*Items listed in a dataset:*
______

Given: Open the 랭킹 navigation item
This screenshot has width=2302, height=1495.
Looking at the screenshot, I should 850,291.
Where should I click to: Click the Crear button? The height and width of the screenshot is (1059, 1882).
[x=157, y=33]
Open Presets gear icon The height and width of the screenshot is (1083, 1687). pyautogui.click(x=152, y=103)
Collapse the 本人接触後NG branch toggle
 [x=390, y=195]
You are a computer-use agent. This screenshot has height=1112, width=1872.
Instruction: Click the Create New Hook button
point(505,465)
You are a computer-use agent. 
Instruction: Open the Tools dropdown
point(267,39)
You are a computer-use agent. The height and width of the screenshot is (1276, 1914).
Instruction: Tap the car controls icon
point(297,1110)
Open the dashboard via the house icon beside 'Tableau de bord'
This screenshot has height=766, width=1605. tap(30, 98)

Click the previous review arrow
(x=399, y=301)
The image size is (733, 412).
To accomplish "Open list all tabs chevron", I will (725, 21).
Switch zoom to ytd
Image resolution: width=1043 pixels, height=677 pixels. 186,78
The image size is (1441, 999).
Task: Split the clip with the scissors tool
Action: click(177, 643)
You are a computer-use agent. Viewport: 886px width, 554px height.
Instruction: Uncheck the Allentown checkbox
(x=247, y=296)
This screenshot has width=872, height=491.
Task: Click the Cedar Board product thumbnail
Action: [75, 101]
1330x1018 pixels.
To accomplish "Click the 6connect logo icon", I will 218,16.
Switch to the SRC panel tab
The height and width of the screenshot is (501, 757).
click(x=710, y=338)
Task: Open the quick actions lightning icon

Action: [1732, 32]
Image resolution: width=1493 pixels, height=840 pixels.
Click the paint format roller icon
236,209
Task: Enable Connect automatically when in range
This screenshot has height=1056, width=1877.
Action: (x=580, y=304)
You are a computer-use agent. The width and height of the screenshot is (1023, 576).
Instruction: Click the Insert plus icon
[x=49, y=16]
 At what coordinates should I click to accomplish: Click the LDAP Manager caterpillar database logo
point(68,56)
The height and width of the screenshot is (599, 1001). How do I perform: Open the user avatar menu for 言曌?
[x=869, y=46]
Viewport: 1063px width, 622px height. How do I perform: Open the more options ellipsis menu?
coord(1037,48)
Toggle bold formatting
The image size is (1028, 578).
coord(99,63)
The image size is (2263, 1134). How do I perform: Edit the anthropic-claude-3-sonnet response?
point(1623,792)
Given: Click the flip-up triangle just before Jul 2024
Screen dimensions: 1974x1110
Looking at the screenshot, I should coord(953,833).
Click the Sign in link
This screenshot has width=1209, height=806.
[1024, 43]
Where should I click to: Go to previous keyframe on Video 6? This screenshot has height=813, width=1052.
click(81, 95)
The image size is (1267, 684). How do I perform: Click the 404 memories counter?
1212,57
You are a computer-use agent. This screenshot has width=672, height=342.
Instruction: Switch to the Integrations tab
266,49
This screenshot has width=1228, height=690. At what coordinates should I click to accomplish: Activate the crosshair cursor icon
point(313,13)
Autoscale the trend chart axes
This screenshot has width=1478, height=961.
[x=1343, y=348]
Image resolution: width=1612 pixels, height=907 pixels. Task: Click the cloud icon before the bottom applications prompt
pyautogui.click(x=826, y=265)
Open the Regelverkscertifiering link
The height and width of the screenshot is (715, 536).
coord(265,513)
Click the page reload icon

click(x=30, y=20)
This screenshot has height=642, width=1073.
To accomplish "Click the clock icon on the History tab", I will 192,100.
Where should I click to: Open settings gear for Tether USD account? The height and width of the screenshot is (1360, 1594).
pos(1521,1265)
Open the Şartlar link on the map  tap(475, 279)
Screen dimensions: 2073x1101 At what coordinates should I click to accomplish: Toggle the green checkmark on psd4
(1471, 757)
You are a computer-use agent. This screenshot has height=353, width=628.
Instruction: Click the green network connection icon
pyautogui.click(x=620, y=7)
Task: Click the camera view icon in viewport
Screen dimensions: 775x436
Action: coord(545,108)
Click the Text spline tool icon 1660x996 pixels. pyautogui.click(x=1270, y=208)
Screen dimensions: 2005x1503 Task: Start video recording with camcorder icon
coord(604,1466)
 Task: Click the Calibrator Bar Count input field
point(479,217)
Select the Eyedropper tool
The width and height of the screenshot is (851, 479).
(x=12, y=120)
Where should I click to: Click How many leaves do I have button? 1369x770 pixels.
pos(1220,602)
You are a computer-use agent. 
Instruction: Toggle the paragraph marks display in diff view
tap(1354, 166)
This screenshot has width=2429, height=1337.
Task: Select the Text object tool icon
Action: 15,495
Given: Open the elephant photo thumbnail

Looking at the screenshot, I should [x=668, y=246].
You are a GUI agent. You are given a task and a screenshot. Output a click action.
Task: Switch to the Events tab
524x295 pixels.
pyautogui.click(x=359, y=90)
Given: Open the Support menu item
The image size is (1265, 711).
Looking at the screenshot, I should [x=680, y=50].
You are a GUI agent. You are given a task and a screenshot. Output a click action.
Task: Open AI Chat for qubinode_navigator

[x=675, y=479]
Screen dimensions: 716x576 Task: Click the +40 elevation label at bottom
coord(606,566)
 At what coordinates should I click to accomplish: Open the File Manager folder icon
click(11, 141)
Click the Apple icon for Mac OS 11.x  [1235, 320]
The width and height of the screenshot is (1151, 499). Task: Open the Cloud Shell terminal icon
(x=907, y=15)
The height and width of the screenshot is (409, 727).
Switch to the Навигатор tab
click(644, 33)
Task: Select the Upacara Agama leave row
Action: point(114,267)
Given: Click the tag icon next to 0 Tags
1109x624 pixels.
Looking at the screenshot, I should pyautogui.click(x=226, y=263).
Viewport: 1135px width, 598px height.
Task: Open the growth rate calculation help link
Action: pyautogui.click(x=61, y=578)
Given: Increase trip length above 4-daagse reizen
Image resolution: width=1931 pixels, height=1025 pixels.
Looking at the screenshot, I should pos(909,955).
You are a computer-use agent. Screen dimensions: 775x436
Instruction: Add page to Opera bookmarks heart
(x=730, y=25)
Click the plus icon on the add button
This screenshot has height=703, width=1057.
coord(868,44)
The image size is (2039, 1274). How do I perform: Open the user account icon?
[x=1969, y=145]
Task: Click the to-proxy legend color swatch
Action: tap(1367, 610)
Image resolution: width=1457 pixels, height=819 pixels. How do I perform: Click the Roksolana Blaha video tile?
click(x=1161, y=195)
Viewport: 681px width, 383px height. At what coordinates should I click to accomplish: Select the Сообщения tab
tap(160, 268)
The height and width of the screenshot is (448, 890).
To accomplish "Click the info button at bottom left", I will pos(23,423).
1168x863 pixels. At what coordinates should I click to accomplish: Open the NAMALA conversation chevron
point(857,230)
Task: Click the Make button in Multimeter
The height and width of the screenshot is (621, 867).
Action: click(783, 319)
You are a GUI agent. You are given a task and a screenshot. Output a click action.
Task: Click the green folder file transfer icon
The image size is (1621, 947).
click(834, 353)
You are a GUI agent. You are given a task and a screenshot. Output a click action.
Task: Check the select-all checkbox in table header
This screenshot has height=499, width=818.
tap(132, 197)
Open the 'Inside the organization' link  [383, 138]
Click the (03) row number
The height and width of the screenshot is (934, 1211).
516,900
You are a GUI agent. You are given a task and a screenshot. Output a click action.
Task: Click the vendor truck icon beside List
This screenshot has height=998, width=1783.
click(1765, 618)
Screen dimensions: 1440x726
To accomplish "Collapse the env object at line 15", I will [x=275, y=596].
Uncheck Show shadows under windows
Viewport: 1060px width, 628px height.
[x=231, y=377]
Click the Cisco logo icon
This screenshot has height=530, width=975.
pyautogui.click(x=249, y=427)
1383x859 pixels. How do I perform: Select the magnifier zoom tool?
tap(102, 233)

______

*Work instructions:*
The entries listed above are to be output exactly. Leave none out.

*Answer to this problem:*
Given: Open the 랭킹 navigation item
This screenshot has width=2302, height=1495.
Looking at the screenshot, I should 850,291.
Where should I click to: Click the Crear button? The height and width of the screenshot is (1059, 1882).
[x=157, y=33]
Open Presets gear icon The height and width of the screenshot is (1083, 1687). pyautogui.click(x=152, y=103)
Collapse the 本人接触後NG branch toggle
 [x=390, y=195]
You are a computer-use agent. This screenshot has height=1112, width=1872.
Instruction: Click the Create New Hook button
point(505,465)
You are a computer-use agent. 
Instruction: Open the Tools dropdown
point(267,39)
You are a computer-use agent. The height and width of the screenshot is (1276, 1914).
Instruction: Tap the car controls icon
point(297,1110)
Open the dashboard via the house icon beside 'Tableau de bord'
This screenshot has height=766, width=1605. tap(30, 98)

Click the previous review arrow
(x=399, y=301)
The image size is (733, 412).
To accomplish "Open list all tabs chevron", I will (725, 21).
Switch zoom to ytd
Image resolution: width=1043 pixels, height=677 pixels. 186,78
The image size is (1441, 999).
Task: Split the clip with the scissors tool
Action: click(177, 643)
You are a computer-use agent. Viewport: 886px width, 554px height.
Instruction: Uncheck the Allentown checkbox
(x=247, y=296)
This screenshot has width=872, height=491.
Task: Click the Cedar Board product thumbnail
Action: [75, 101]
1330x1018 pixels.
To accomplish "Click the 6connect logo icon", I will 218,16.
Switch to the SRC panel tab
The height and width of the screenshot is (501, 757).
click(x=710, y=338)
Task: Open the quick actions lightning icon

Action: [1732, 32]
Image resolution: width=1493 pixels, height=840 pixels.
Click the paint format roller icon
236,209
Task: Enable Connect automatically when in range
This screenshot has height=1056, width=1877.
Action: (x=580, y=304)
You are a computer-use agent. The width and height of the screenshot is (1023, 576).
Instruction: Click the Insert plus icon
[x=49, y=16]
 At what coordinates should I click to accomplish: Click the LDAP Manager caterpillar database logo
point(68,56)
The height and width of the screenshot is (599, 1001). How do I perform: Open the user avatar menu for 言曌?
[x=869, y=46]
Viewport: 1063px width, 622px height. How do I perform: Open the more options ellipsis menu?
coord(1037,48)
Toggle bold formatting
The image size is (1028, 578).
coord(99,63)
The image size is (2263, 1134). How do I perform: Edit the anthropic-claude-3-sonnet response?
point(1623,792)
Given: Click the flip-up triangle just before Jul 2024
Screen dimensions: 1974x1110
Looking at the screenshot, I should coord(953,833).
Click the Sign in link
This screenshot has width=1209, height=806.
[1024, 43]
Where should I click to: Go to previous keyframe on Video 6? This screenshot has height=813, width=1052.
click(81, 95)
The image size is (1267, 684). How do I perform: Click the 404 memories counter?
1212,57
You are a computer-use agent. This screenshot has width=672, height=342.
Instruction: Switch to the Integrations tab
266,49
This screenshot has width=1228, height=690. At what coordinates should I click to accomplish: Activate the crosshair cursor icon
point(313,13)
Autoscale the trend chart axes
This screenshot has width=1478, height=961.
[x=1343, y=348]
Image resolution: width=1612 pixels, height=907 pixels. Task: Click the cloud icon before the bottom applications prompt
pyautogui.click(x=826, y=265)
Open the Regelverkscertifiering link
The height and width of the screenshot is (715, 536).
coord(265,513)
Click the page reload icon

click(x=30, y=20)
This screenshot has height=642, width=1073.
To accomplish "Click the clock icon on the History tab", I will 192,100.
Where should I click to: Open settings gear for Tether USD account? The height and width of the screenshot is (1360, 1594).
pos(1521,1265)
Open the Şartlar link on the map  tap(475, 279)
Screen dimensions: 2073x1101 At what coordinates should I click to accomplish: Toggle the green checkmark on psd4
(1471, 757)
You are a computer-use agent. This screenshot has height=353, width=628.
Instruction: Click the green network connection icon
pyautogui.click(x=620, y=7)
Task: Click the camera view icon in viewport
Screen dimensions: 775x436
Action: coord(545,108)
Click the Text spline tool icon 1660x996 pixels. pyautogui.click(x=1270, y=208)
Screen dimensions: 2005x1503 Task: Start video recording with camcorder icon
coord(604,1466)
 Task: Click the Calibrator Bar Count input field
point(479,217)
Select the Eyedropper tool
The width and height of the screenshot is (851, 479).
(x=12, y=120)
Where should I click to: Click How many leaves do I have button? 1369x770 pixels.
pos(1220,602)
You are a computer-use agent. 
Instruction: Toggle the paragraph marks display in diff view
tap(1354, 166)
This screenshot has width=2429, height=1337.
Task: Select the Text object tool icon
Action: 15,495
Given: Open the elephant photo thumbnail

Looking at the screenshot, I should [x=668, y=246].
You are a GUI agent. You are given a task and a screenshot. Output a click action.
Task: Switch to the Events tab
524x295 pixels.
pyautogui.click(x=359, y=90)
Given: Open the Support menu item
The image size is (1265, 711).
Looking at the screenshot, I should [x=680, y=50].
You are a GUI agent. You are given a task and a screenshot. Output a click action.
Task: Open AI Chat for qubinode_navigator

[x=675, y=479]
Screen dimensions: 716x576 Task: Click the +40 elevation label at bottom
coord(606,566)
 At what coordinates should I click to accomplish: Open the File Manager folder icon
click(11, 141)
Click the Apple icon for Mac OS 11.x  [1235, 320]
The width and height of the screenshot is (1151, 499). Task: Open the Cloud Shell terminal icon
(x=907, y=15)
The height and width of the screenshot is (409, 727).
Switch to the Навигатор tab
click(644, 33)
Task: Select the Upacara Agama leave row
Action: point(114,267)
Given: Click the tag icon next to 0 Tags
1109x624 pixels.
Looking at the screenshot, I should pyautogui.click(x=226, y=263).
Viewport: 1135px width, 598px height.
Task: Open the growth rate calculation help link
Action: pyautogui.click(x=61, y=578)
Given: Increase trip length above 4-daagse reizen
Image resolution: width=1931 pixels, height=1025 pixels.
Looking at the screenshot, I should pos(909,955).
You are a computer-use agent. Screen dimensions: 775x436
Instruction: Add page to Opera bookmarks heart
(x=730, y=25)
Click the plus icon on the add button
This screenshot has height=703, width=1057.
coord(868,44)
The image size is (2039, 1274). How do I perform: Open the user account icon?
[x=1969, y=145]
Task: Click the to-proxy legend color swatch
Action: tap(1367, 610)
Image resolution: width=1457 pixels, height=819 pixels. How do I perform: Click the Roksolana Blaha video tile?
click(x=1161, y=195)
Viewport: 681px width, 383px height. At what coordinates should I click to accomplish: Select the Сообщения tab
tap(160, 268)
The height and width of the screenshot is (448, 890).
To accomplish "Click the info button at bottom left", I will pos(23,423).
1168x863 pixels. At what coordinates should I click to accomplish: Open the NAMALA conversation chevron
point(857,230)
Task: Click the Make button in Multimeter
The height and width of the screenshot is (621, 867).
Action: click(783, 319)
You are a GUI agent. You are given a task and a screenshot. Output a click action.
Task: Click the green folder file transfer icon
The image size is (1621, 947).
click(834, 353)
You are a GUI agent. You are given a task and a screenshot. Output a click action.
Task: Check the select-all checkbox in table header
This screenshot has height=499, width=818.
tap(132, 197)
Open the 'Inside the organization' link  [383, 138]
Click the (03) row number
The height and width of the screenshot is (934, 1211).
516,900
You are a GUI agent. You are given a task and a screenshot. Output a click action.
Task: Click the vendor truck icon beside List
This screenshot has height=998, width=1783.
click(1765, 618)
Screen dimensions: 1440x726
To accomplish "Collapse the env object at line 15", I will [x=275, y=596].
Uncheck Show shadows under windows
Viewport: 1060px width, 628px height.
[x=231, y=377]
Click the Cisco logo icon
This screenshot has height=530, width=975.
pyautogui.click(x=249, y=427)
1383x859 pixels. How do I perform: Select the magnifier zoom tool?
tap(102, 233)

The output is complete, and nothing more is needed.